Instructions to follow:
Rewrite the part that opens with the line containing "You are a GUI" and closes with the line containing "The image size is (182, 2576).", putting "Menu" in place of "Others" and leaving everything else the same. Give back only those lines.

Given records:

________________________________________

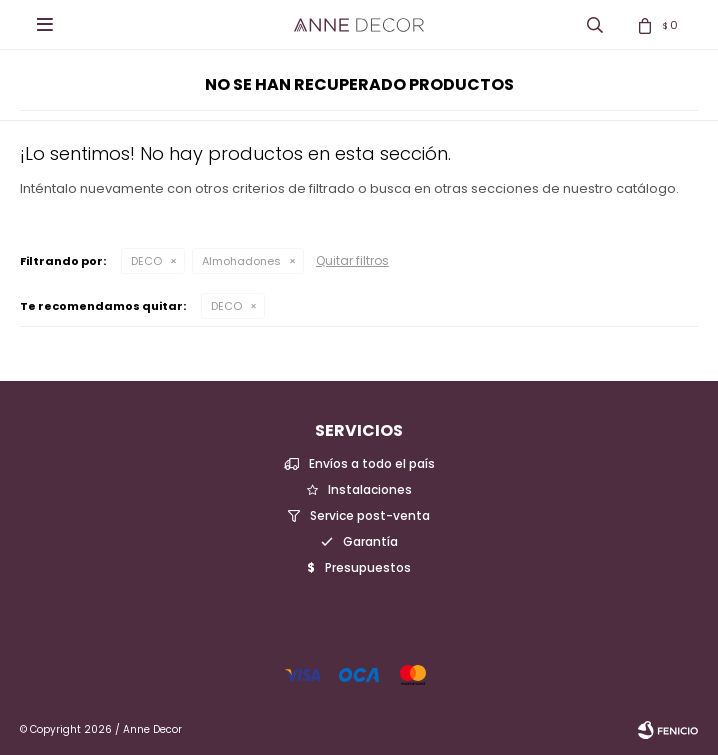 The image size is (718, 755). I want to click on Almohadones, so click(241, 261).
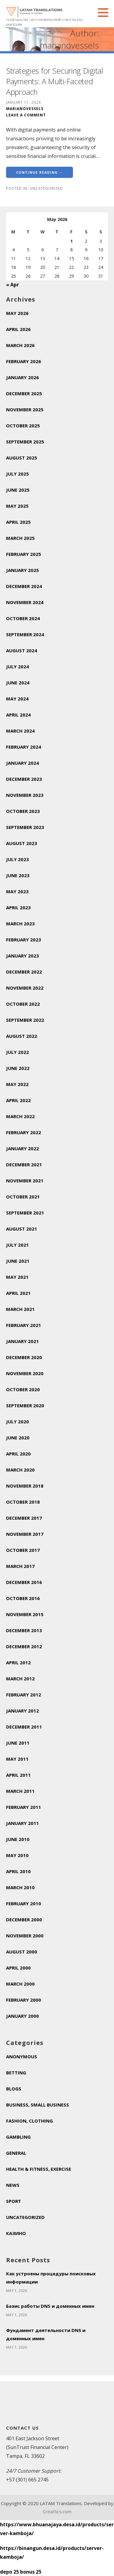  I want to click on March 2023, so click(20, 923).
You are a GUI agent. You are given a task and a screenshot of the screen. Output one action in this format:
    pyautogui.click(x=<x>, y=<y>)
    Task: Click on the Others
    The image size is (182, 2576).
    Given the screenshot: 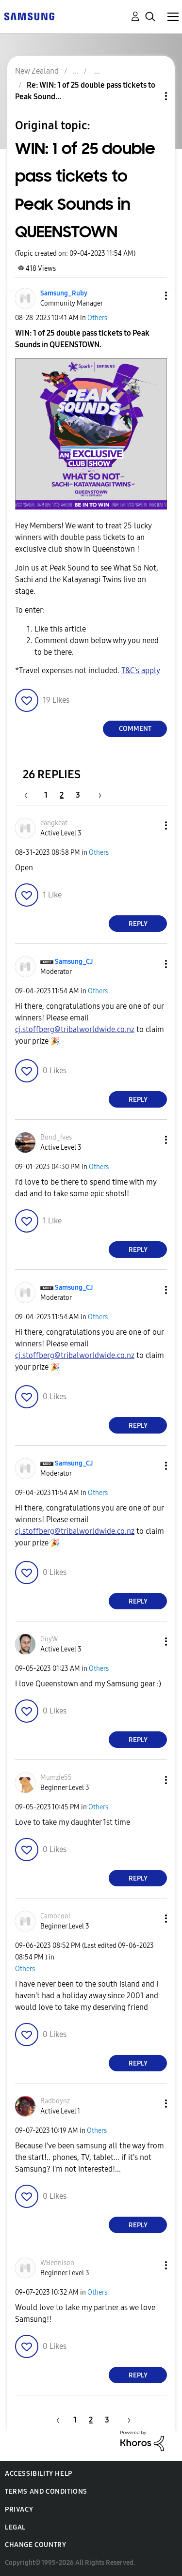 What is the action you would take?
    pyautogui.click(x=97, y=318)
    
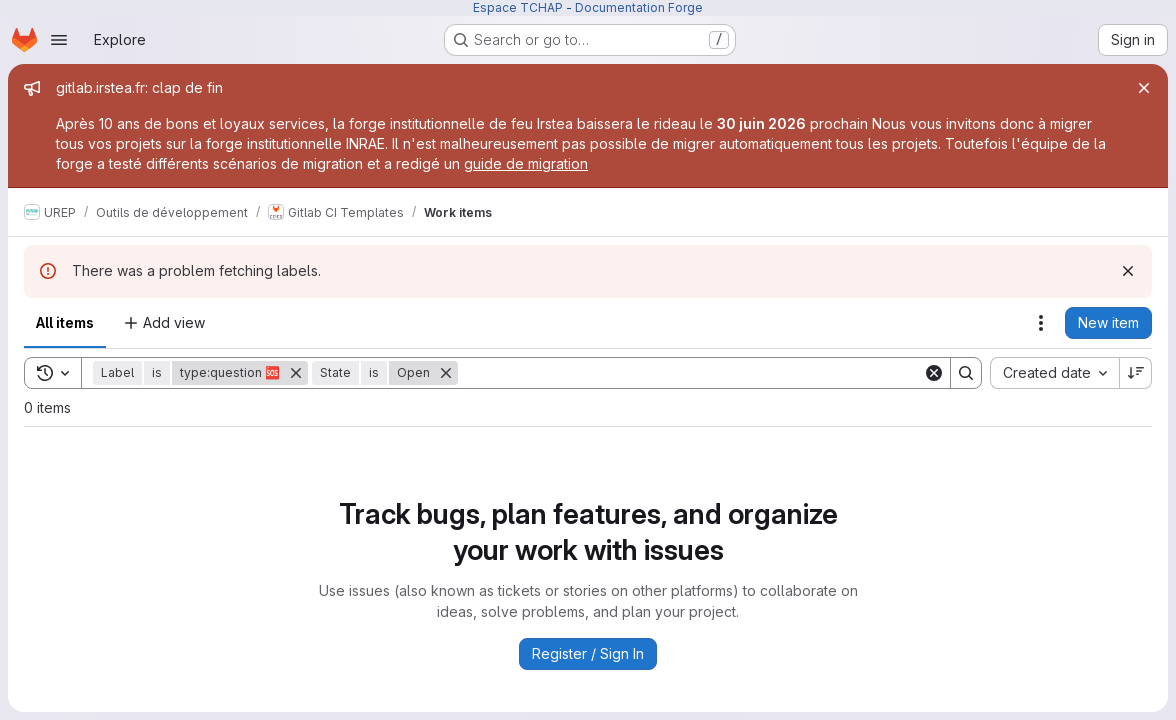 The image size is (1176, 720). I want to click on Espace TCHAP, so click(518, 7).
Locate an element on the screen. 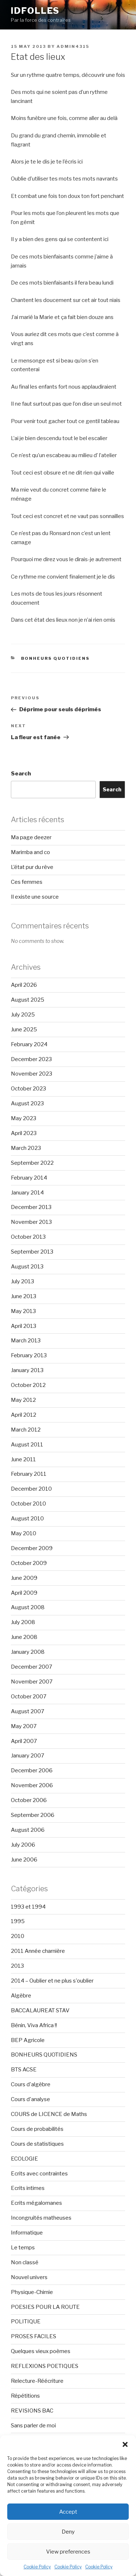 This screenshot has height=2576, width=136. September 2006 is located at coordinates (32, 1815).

________________________________________

Response for this exercise:
You are a GUI agent. You are given a task and a screenshot of the screen. Output one action in this format:
    pyautogui.click(x=<x>, y=<y>)
    Task: Click on the Menu
    The image size is (182, 2576).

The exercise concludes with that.